YOUR GOAL - Go through the records and report each line in which the word "item" occurs.

[SUPPLIED MATERIAL]

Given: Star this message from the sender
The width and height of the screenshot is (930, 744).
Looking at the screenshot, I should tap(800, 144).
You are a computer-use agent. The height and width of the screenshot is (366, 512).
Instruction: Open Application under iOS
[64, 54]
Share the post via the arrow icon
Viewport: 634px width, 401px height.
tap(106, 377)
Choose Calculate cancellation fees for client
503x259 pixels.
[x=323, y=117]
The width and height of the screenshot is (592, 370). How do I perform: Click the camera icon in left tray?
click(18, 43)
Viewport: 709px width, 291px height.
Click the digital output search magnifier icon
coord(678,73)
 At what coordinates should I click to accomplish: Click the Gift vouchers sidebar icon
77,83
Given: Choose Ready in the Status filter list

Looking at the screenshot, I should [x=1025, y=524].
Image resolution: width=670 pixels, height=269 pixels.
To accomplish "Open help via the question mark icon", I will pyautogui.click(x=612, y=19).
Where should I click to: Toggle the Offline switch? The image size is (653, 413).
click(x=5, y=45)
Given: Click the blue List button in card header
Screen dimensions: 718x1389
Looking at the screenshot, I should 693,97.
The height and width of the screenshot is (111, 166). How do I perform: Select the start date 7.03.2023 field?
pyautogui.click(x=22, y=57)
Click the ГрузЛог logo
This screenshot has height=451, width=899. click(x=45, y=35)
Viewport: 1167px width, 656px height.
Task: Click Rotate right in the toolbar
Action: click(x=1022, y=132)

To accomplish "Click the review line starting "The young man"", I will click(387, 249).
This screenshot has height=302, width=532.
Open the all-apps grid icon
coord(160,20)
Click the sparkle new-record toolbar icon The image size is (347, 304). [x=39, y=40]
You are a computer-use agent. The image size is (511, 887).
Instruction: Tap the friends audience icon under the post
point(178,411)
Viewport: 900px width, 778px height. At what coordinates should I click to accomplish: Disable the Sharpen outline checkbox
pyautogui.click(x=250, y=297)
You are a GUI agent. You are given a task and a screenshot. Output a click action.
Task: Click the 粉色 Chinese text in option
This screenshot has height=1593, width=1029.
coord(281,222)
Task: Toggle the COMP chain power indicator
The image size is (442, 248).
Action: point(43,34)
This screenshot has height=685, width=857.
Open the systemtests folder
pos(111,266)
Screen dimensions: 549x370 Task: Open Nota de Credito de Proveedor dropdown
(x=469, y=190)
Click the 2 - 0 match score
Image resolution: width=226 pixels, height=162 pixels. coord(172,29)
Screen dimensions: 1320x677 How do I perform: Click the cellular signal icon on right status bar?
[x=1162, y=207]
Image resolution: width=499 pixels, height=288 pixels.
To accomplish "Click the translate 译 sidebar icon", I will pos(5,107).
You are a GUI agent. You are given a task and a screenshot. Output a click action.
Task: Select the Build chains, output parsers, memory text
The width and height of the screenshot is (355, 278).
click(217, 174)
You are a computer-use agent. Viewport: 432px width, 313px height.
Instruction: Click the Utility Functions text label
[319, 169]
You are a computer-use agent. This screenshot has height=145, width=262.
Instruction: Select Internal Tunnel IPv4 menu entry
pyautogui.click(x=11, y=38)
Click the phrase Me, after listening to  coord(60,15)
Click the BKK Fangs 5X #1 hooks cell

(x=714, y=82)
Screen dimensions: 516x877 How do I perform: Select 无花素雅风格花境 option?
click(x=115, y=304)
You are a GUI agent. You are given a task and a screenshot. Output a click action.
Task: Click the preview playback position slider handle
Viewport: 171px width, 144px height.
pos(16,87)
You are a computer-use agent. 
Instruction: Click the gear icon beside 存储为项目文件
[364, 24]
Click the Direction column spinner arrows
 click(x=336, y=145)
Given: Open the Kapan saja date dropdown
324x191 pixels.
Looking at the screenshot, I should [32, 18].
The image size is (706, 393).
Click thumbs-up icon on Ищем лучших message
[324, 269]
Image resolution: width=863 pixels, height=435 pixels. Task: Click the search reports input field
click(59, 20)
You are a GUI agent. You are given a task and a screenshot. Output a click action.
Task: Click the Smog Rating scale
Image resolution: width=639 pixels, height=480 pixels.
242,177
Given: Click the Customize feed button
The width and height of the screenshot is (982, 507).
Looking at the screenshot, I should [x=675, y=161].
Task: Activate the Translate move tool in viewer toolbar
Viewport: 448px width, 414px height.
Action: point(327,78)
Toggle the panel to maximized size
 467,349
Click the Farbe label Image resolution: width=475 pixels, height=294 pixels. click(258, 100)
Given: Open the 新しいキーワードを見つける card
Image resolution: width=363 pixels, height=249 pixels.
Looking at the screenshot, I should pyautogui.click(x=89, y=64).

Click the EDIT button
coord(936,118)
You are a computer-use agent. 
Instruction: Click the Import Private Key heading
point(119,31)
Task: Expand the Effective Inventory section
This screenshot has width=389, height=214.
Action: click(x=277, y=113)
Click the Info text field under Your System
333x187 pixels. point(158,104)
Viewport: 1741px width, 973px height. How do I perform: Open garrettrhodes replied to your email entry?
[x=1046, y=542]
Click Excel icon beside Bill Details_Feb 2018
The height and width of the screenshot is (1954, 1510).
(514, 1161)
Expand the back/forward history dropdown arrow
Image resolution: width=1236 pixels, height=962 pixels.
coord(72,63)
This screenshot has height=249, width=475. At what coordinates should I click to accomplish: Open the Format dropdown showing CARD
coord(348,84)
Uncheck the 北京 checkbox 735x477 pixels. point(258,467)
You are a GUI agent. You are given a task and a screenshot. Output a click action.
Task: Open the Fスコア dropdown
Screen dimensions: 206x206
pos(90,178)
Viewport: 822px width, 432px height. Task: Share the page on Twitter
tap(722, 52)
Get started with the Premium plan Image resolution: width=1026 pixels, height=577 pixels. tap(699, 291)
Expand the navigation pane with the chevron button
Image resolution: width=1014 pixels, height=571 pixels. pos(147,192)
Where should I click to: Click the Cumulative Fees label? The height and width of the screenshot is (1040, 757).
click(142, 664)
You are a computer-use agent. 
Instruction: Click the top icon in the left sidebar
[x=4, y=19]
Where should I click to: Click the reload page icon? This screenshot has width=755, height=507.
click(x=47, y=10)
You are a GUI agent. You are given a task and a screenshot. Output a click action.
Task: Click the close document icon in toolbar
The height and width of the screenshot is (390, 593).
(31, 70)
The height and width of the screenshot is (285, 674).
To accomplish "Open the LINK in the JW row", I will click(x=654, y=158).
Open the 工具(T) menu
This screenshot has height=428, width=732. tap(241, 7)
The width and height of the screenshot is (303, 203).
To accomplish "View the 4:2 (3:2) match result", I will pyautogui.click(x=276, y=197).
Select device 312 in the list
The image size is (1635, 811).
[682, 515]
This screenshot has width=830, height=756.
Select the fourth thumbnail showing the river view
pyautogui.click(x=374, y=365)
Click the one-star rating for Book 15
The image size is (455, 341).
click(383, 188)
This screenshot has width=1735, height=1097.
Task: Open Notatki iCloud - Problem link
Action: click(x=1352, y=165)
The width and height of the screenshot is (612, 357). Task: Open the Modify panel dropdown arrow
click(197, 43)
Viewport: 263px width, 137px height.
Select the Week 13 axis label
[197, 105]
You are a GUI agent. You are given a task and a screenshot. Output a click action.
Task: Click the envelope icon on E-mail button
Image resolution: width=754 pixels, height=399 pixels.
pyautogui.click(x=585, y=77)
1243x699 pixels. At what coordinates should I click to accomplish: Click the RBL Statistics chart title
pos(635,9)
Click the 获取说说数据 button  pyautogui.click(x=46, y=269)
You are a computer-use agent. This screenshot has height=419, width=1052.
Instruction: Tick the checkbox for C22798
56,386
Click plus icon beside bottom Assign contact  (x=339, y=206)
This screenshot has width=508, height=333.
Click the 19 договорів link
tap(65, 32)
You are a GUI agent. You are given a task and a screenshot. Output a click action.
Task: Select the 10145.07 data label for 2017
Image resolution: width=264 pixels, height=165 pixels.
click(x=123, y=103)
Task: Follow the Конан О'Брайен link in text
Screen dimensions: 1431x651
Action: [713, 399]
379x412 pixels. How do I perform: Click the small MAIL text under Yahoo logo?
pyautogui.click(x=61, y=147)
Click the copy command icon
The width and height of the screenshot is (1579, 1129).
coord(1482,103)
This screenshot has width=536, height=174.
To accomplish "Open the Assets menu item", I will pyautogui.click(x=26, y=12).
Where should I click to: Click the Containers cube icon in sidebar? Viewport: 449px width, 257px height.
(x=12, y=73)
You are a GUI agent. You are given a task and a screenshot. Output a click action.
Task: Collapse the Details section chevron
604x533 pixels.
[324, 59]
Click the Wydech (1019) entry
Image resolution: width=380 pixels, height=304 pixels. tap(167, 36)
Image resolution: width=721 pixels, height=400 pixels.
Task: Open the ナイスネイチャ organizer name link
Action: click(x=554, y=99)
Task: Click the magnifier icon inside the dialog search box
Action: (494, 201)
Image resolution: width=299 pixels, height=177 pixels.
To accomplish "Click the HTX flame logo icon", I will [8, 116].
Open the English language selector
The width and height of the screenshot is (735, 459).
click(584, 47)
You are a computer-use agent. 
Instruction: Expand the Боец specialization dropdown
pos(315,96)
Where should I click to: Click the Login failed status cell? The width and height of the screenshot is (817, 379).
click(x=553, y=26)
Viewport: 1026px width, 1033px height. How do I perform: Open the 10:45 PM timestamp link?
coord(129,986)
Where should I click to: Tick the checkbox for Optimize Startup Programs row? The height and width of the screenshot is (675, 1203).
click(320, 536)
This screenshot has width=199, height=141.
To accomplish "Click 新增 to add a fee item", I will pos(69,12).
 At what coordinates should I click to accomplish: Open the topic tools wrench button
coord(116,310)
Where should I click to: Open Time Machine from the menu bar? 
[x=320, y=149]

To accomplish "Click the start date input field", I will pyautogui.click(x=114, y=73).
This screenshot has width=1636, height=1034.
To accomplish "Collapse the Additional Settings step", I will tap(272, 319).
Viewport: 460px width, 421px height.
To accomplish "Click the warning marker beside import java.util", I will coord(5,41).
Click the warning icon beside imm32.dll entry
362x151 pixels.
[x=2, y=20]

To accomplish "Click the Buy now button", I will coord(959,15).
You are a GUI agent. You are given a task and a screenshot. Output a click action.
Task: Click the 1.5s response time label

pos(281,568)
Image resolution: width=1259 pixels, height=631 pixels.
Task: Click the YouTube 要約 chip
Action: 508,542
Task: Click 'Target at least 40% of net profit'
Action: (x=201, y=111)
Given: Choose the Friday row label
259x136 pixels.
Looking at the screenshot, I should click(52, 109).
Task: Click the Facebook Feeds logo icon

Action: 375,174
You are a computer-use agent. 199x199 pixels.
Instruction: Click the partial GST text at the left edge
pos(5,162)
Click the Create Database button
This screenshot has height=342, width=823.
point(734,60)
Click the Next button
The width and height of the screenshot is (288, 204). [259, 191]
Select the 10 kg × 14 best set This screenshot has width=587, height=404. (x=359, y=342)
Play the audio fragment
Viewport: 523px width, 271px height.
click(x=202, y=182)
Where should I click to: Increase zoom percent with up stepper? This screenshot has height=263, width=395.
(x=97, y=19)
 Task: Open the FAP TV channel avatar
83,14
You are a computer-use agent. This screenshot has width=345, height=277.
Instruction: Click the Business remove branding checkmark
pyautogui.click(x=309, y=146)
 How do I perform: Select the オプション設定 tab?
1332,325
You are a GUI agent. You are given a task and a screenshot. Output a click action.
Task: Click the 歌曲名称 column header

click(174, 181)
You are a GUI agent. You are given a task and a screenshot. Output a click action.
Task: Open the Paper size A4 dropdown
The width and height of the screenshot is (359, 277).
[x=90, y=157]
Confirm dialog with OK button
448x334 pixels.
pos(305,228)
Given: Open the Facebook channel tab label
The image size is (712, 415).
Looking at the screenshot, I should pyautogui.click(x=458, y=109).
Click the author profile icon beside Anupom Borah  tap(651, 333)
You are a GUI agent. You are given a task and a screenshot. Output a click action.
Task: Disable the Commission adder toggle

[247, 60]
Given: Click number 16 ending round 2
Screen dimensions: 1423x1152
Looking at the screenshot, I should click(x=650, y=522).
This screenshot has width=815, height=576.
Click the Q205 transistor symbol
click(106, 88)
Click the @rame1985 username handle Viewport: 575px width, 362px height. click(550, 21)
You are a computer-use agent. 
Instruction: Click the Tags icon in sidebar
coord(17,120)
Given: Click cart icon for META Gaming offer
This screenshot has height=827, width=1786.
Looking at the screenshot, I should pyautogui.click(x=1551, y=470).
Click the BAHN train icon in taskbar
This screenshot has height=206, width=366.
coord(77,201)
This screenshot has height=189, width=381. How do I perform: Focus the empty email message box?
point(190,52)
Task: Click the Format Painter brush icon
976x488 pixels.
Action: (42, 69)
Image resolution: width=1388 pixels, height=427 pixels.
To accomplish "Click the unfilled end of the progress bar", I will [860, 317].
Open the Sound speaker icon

[/SUPPLIED MATERIAL]

ANSWER BOX -
To accomplish "Open the Assets menu item", I will pyautogui.click(x=26, y=12).
To accomplish "Click 新增 to add a fee item", I will pos(69,12).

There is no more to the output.